My home’s only an hour out of London by train, which I visit regularly both for business and pleasure.

I suppose we all have our ‘train behaviour’ pet peeves. I’m irritated by the seat partner who not only takes over the central arm rest but overshoots it to intrude into my space. Or the passenger who watches a movie on a device and doesn’t bother with ear buds, so I’m subjected to the soundtrack whether I like it or not. But these pale into insignificance in comparison to noisy, aggressive drunks.

In my view, being a noisy, aggressive drunk is not OK. And it doesn’t make it OK if the noisy drunks are mature men wearing expensive-looking suits with First Class tickets.

Here’s a message to the mature men wearing expensive-looking suits in First Class on the 8pm out of St. Pancras on Thursday 16th March from the woman travelling alone who got up and changed carriages to avoid you.

It wasn’t OK that you crashed around the carriage bellowing and laughing, that when a fellow passenger asked you to consider others you rounded on him collectively and aggressively and showed him with cold clarity that it was a fight he could only lose. It wasn’t OK that you bought more alcohol from the buffet – your journey to Bedford was only 40 minutes’ long! It wasn’t OK when you whipped yourselves up to fresh anger over being asked to quieten down, making audible intimidating remarks. It wasn’t OK that you used obscene language so loudly that even when I put my earbuds on and listened to Green Day I could still hear you.

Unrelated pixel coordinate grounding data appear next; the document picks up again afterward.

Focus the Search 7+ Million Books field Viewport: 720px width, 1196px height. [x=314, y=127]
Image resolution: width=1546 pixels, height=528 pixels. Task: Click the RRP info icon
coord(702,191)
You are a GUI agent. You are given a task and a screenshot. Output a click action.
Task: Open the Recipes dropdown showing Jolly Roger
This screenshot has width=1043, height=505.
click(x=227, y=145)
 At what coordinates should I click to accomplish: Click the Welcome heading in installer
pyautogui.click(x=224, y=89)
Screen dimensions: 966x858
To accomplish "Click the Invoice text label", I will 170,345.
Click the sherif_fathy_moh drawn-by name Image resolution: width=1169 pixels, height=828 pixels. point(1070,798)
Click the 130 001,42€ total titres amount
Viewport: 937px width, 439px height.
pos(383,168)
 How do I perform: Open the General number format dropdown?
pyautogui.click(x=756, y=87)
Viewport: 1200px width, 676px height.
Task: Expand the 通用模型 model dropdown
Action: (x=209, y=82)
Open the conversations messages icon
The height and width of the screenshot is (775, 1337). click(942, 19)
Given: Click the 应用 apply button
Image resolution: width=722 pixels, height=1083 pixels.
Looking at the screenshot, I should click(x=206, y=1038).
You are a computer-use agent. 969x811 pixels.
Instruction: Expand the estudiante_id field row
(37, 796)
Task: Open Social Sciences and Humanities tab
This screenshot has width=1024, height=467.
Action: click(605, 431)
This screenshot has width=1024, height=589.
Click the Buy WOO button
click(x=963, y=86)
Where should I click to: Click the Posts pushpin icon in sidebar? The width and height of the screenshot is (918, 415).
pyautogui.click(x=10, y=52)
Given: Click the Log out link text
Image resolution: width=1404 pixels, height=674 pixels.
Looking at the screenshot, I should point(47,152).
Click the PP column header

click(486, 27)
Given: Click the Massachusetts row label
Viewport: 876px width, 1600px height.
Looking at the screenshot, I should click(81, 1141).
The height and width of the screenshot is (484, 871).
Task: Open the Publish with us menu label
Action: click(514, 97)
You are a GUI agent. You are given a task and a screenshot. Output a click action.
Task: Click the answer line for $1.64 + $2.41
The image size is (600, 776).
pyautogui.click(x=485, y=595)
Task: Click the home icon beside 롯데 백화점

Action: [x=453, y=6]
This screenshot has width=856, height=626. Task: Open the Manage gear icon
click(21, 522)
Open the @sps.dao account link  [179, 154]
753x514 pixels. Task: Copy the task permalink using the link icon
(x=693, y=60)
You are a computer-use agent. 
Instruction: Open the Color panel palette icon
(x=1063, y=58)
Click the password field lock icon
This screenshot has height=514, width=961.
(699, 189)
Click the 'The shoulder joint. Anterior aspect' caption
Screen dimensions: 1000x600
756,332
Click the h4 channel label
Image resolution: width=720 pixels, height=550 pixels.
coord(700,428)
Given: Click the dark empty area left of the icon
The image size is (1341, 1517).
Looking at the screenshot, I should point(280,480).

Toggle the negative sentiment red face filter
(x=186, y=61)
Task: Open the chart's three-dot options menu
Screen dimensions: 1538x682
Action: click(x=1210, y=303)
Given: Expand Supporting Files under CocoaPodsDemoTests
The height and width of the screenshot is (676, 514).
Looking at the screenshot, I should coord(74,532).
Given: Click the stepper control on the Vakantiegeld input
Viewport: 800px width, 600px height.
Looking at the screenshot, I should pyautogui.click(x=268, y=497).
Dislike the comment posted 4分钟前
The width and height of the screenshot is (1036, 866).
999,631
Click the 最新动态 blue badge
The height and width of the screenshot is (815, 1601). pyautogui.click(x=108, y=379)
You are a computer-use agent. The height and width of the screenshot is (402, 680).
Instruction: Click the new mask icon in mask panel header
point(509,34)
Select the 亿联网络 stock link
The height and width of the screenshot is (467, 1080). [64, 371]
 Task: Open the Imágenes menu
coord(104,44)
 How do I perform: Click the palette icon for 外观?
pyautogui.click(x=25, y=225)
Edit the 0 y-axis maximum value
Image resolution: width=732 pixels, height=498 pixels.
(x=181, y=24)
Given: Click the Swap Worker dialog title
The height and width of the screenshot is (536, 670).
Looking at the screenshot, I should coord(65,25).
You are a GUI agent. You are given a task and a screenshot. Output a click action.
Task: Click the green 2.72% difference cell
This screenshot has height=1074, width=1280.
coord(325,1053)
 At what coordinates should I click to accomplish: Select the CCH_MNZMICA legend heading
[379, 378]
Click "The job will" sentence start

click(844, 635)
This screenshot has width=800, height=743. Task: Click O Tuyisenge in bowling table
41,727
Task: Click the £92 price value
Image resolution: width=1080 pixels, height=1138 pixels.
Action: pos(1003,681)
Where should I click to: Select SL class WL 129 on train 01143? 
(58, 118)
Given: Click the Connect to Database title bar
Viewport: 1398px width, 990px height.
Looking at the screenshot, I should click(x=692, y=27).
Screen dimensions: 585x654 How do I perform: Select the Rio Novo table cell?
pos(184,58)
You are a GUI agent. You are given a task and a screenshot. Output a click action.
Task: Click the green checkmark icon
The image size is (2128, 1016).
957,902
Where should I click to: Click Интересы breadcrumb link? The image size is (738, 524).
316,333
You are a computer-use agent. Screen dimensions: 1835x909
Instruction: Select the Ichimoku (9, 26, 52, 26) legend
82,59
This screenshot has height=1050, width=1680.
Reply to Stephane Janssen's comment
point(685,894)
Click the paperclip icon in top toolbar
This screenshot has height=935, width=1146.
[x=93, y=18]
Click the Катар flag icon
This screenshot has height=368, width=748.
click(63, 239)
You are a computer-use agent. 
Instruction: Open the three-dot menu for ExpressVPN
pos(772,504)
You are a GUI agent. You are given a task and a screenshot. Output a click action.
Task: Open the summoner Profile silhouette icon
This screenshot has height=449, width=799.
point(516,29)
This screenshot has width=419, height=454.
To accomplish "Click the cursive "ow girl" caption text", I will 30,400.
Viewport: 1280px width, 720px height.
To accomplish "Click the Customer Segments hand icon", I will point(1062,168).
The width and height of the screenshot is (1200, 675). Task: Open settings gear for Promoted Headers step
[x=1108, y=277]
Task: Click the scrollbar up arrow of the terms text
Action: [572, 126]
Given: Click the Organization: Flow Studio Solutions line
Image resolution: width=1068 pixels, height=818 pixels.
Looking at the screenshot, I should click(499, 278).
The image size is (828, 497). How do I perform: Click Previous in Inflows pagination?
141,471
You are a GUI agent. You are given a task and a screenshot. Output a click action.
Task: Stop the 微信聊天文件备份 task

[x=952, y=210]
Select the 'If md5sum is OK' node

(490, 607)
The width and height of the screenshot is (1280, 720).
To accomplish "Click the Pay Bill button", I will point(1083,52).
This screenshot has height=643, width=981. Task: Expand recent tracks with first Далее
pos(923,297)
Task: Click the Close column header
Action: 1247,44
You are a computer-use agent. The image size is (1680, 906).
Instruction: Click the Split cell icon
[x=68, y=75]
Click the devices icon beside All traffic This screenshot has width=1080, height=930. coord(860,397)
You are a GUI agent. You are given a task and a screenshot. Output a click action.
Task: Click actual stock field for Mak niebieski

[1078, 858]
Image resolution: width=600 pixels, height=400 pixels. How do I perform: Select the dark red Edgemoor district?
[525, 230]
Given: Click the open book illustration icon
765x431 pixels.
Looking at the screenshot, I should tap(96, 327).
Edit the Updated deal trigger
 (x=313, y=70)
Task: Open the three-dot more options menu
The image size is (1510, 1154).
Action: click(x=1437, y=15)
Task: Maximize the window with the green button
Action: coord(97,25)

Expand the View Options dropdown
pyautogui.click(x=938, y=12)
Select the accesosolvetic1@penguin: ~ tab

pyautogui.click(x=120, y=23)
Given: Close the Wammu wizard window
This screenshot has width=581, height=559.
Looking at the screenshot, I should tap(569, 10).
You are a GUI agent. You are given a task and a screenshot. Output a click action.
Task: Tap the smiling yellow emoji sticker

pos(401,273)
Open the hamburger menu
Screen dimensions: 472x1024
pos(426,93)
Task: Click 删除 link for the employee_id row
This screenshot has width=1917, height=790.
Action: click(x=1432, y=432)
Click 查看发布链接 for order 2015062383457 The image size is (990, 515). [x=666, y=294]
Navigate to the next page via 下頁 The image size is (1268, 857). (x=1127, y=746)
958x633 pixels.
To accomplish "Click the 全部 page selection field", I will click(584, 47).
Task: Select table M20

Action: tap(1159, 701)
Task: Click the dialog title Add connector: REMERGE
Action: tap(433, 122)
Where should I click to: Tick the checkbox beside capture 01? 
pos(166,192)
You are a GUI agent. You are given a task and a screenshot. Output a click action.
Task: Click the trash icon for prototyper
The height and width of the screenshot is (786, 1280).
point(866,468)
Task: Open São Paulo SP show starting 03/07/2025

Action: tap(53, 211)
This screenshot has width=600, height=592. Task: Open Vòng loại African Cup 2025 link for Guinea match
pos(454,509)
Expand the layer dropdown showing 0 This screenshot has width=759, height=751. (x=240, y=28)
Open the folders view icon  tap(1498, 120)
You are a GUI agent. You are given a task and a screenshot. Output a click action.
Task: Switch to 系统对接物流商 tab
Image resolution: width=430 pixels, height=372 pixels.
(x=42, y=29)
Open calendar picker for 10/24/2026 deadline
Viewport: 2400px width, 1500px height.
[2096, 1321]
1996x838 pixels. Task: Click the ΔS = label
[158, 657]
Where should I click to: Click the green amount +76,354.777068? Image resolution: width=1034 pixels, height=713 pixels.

After I’d gathered up my coat and suitcase and moved to the next carriage I did complain to the train manager about you. He was great. Other passengers had complained and he’d spoken to you about your boorish behaviour. He spoke to you again and returned to my new location several times to reassure me.

But, mature men wearing expensive-looking suits in First Class on the 8pm out of St. Pancras on Thursday 16th March, it’s not that I was scared of you. You were just unpleasant to be near and I objected to being subjected to your obnoxiousness. I’d had a busy four days in London and I wanted to read for an hour, not have to listen to your inane braying and self-important posturing or feel unsettled by your anger.

I don’t suppose you’ll read this. You might not recognise yourselves if you do. You probably think your behaviour was OK.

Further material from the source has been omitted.